> [EXERCISE PROMPT]:
Return every line from the entries below that contains the string "axis". Treat uppercase and lowercase letters as distinct.

● ● ● ● ● ● ●

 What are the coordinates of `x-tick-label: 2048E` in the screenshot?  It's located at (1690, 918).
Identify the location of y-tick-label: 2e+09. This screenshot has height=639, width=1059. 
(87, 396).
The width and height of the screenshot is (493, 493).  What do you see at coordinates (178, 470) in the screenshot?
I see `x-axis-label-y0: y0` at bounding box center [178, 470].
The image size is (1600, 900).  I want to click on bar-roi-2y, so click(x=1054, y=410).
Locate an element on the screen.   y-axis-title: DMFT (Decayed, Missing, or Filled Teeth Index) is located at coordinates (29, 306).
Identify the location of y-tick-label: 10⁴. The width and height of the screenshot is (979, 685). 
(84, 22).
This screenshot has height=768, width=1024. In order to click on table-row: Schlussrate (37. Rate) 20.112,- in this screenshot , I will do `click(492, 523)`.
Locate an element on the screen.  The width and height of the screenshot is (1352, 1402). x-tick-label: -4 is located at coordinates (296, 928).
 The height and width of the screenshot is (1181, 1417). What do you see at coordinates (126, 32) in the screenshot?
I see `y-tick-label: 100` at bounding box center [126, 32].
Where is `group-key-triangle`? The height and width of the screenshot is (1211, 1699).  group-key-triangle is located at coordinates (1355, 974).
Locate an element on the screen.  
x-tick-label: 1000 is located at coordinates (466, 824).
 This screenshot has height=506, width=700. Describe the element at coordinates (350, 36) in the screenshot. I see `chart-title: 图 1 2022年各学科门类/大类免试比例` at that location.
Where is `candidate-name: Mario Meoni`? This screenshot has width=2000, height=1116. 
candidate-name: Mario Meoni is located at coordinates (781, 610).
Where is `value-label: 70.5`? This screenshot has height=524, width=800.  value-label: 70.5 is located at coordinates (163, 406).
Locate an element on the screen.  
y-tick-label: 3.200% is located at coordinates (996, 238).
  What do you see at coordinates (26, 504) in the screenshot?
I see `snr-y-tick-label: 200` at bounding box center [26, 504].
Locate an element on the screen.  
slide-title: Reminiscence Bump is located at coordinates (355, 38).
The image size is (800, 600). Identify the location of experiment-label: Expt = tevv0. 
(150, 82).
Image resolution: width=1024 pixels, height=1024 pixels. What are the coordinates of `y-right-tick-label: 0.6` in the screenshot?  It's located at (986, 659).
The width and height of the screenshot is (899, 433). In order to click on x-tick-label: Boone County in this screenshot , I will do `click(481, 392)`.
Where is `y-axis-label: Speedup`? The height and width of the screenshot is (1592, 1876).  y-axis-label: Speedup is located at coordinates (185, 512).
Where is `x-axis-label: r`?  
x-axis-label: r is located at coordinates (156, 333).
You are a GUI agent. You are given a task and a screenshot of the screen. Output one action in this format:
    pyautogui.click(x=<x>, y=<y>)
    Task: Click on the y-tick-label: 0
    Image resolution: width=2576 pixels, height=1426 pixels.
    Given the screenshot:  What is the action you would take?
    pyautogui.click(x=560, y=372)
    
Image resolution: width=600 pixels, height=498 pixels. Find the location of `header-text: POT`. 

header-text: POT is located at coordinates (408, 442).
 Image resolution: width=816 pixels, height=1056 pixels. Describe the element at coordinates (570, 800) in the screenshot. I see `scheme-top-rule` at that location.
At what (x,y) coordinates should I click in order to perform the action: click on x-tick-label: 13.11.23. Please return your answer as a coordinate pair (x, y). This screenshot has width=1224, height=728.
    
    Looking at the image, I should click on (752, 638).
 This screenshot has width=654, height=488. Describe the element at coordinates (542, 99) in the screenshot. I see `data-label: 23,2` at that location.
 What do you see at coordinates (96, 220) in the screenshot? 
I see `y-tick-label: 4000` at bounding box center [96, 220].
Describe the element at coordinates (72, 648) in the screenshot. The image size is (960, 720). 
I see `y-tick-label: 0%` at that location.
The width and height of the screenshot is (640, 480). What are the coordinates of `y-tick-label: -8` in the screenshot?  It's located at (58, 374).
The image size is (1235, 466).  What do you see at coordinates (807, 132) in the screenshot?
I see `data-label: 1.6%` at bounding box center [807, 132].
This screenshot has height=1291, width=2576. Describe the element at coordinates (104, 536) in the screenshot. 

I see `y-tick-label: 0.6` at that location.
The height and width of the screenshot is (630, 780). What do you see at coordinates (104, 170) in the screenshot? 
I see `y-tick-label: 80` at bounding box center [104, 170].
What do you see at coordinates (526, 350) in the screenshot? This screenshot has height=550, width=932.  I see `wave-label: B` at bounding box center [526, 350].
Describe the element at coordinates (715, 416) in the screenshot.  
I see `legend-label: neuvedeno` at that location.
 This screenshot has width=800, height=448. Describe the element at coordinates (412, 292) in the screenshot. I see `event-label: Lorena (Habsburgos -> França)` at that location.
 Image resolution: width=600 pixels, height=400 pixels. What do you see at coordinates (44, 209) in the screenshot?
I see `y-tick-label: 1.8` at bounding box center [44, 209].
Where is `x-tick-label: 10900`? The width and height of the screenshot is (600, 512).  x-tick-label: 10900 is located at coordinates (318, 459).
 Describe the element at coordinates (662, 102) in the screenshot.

● ● ● ● ● ● ●

> [FINISHED TASK]:
I see `x-axis-label-y0: y0` at bounding box center [178, 470].
Locate an element on the screen.   y-axis-title: DMFT (Decayed, Missing, or Filled Teeth Index) is located at coordinates (29, 306).
Where is `y-axis-label: Speedup`? The height and width of the screenshot is (1592, 1876).  y-axis-label: Speedup is located at coordinates (185, 512).
Where is `x-axis-label: r`?  
x-axis-label: r is located at coordinates (156, 333).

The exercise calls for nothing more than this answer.